Lupetti e coccinelle per ricordare Baden Powell
Anche a Varese sentita la ricorrenza dedicata al fondatore dello scoutismo. Le offerte raccolte quest’anno verranno devolute a favore del Harambee Costa-Kenia
Un’occupazione festosa e pacifica del centro di Varese, quella di lupetti e coccinelle, scout e guide, branchi e pattuglie, che ieri sera, in occasione del “Thinking Day”, il giorno della nascita del fondatore dello scautismo Baden Powell (ma loro lo chiamano “BP”), si sono dati appuntamento davanti alla Basilica di San Vittore. Un compleanno celebrato in tutto il mondo il 22 febbraio, ma che è stato anticipato di un giorno per il fatto che il venerdì di quaresima, secondo il rito ambrosiano, non prevede la celebrazione della messa.
Gli scout di Varese e dintorni si sono così ritrovati per rinnovare solennemente le promesse del bravo scout, accompagnati dai loro assistenti spirituali, amici, genitori. Un esercito coloratissimo e scatenato (che conta circa duemila aderenti, tra ragazzi e adulti, sul nostro territorio) ha raggiunto la centralissima piazza della basilica con le immancabili insegne, le bandiere, i popolari grandi foulard legati attorno al collo, diversi a seconda dell’associazione di riferimento, gli originali slogan scout. Ad organizzare la serata del “TDay” per la zona pastorale di Varese, si sono uniti l’Agesci, gli Scout d’Europa, il Movimento Adulti Scouts Cattolici Italiani, un mondo ricchissimo che spesso ed erroneamente viene snobbato all’esterno.

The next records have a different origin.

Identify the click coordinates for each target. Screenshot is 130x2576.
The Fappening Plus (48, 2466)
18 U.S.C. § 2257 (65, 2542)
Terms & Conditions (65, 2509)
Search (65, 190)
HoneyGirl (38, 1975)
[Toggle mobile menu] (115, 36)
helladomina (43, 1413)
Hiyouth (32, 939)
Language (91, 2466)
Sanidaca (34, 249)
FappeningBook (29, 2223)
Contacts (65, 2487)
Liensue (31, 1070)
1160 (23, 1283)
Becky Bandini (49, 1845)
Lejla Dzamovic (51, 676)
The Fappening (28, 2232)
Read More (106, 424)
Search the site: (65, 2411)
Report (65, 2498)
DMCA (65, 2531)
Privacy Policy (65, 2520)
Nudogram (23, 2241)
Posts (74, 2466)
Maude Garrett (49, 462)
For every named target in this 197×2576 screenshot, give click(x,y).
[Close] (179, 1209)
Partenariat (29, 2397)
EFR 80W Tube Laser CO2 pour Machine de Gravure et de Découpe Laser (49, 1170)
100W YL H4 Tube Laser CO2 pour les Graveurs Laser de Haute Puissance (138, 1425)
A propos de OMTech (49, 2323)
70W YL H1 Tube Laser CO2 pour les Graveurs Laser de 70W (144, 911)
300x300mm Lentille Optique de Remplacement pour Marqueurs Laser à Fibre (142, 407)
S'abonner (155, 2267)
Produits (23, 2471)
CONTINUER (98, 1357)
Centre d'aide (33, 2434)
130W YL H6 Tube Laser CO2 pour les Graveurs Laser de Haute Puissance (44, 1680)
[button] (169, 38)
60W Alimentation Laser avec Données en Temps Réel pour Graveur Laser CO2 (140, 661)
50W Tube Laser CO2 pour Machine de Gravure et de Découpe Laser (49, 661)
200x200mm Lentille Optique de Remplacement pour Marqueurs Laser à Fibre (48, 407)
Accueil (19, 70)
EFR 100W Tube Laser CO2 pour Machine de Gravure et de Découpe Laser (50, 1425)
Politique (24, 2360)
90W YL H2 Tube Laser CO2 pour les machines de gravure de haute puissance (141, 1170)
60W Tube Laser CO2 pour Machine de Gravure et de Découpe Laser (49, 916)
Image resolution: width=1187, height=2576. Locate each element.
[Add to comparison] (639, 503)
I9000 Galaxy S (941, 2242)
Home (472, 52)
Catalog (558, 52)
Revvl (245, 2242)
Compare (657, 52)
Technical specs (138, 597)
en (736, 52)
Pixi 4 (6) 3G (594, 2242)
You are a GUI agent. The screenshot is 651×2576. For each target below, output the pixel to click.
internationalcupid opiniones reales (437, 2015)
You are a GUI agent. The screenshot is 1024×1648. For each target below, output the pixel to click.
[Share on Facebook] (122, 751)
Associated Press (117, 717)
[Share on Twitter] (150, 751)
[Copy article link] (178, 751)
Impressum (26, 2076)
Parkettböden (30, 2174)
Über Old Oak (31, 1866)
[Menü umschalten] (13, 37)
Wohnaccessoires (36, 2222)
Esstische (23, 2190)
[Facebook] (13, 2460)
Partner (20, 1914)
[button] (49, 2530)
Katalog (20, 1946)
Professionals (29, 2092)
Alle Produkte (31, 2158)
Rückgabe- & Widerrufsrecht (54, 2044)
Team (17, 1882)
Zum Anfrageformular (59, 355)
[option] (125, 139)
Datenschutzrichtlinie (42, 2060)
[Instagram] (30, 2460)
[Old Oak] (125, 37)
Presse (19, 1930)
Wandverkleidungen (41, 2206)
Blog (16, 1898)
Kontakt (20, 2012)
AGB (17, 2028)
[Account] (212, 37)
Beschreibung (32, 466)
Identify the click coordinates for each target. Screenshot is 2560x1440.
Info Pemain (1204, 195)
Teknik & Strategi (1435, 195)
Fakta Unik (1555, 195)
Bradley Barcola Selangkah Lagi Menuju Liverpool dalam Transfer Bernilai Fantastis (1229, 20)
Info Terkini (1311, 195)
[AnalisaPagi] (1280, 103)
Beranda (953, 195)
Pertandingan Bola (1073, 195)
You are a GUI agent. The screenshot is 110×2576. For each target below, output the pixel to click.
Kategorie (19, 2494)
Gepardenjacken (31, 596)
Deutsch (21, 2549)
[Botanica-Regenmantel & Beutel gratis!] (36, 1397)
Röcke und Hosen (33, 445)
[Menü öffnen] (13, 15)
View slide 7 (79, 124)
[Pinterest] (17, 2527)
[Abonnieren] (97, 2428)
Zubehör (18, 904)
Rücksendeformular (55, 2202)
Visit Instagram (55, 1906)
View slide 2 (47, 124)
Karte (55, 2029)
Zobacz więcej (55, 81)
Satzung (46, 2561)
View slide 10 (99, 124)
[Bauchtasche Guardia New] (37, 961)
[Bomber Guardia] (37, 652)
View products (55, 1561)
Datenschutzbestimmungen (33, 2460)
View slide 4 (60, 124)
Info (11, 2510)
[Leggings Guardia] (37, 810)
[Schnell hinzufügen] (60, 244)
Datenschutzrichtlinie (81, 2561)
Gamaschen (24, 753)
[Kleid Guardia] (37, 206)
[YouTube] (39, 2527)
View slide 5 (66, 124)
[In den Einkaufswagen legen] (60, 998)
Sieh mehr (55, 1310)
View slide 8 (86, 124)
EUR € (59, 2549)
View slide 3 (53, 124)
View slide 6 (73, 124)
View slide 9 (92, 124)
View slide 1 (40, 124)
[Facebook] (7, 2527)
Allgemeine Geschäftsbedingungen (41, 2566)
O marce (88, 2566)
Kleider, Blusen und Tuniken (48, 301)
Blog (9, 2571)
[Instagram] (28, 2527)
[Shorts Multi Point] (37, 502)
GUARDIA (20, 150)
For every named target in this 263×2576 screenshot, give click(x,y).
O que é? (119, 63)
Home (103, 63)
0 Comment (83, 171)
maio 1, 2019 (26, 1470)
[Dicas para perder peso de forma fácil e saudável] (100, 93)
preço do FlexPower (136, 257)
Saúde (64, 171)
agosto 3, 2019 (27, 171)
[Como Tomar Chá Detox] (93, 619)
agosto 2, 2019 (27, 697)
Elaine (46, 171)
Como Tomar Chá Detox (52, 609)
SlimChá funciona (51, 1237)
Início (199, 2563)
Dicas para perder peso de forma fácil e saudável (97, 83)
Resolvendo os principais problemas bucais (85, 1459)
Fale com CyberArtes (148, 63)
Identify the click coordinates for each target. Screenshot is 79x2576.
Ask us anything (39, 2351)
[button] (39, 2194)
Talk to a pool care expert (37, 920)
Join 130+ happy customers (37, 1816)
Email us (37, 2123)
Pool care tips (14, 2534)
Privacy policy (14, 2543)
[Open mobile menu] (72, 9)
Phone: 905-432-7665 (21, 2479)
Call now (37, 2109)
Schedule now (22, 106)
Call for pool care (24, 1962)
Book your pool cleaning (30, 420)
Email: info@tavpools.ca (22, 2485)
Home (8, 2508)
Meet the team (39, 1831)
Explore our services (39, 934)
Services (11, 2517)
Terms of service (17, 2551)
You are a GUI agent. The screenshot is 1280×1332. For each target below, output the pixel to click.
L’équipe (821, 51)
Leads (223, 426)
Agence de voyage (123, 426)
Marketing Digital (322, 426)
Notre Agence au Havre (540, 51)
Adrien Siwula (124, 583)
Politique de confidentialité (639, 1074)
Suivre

«La fraternità scout – spiega don Luca Violoni, assistente agisci della zona pastorale – si basa su una proposta educativa che si richiama alla necessità di ritornare alla radicalità delle motivazioni evangeliche originarie, accogliendo e non giudicando i ragazzi che approdano al mondo scout. Il nostro ideale è quello di costruire un pianeta ispirato al messaggio del Vangelo».
Alle 21 è iniziata la celebrazione della messa in una basilica gremita di partecipanti, concelebrata, per la prima volta, dal vicario episcopale monsignor Luigi Stucchi insieme agli assistenti del popolo scout. Le offerte raccolte quest’anno verranno devolute a favore del Harambee Costa-Kenia, una base scout e un centro per la gioventù da realizzare a Miritini (Mombasa) in Kenya. «C’è una presenza che non è indifferenziata e anonima – ha notato il vescovo -, ma fatta di genitori, educatori, capi, insomma testimoni”. Una presenza senza la quale “non si potrebbe crescere”. L’obiettivo che ognuno deve porsi, secondo monsignor Stucchi, è quello di “fare del cammino della vita una grande testimonianza, senza la preoccupazione di essere ammirati, senza attendere un tornaconto immediato».
Particolarmente commuovente il giovane scout che, alla preghiera dei fedeli e alla presenza dei genitori, ha ricordato il capo scout Moreno Guzzi, deceduto improvvisamente per un incidente stradale. Un ricordo che ha per un istante interrotto il clima festoso della serata. Al termine della messa tutti nella piazza ad attendere, in cerchio, l’arrivo del festeggiato: “BP” in persona si è presentato e ha condotto qualche minuto di animazione nella gelida serata varesina. Nessun problema per i più freddolosi: a attenderli accanto alla basilica, vin brulé e the caldo, offerti a tutti dagli organizzatissimi Scout d’Europa.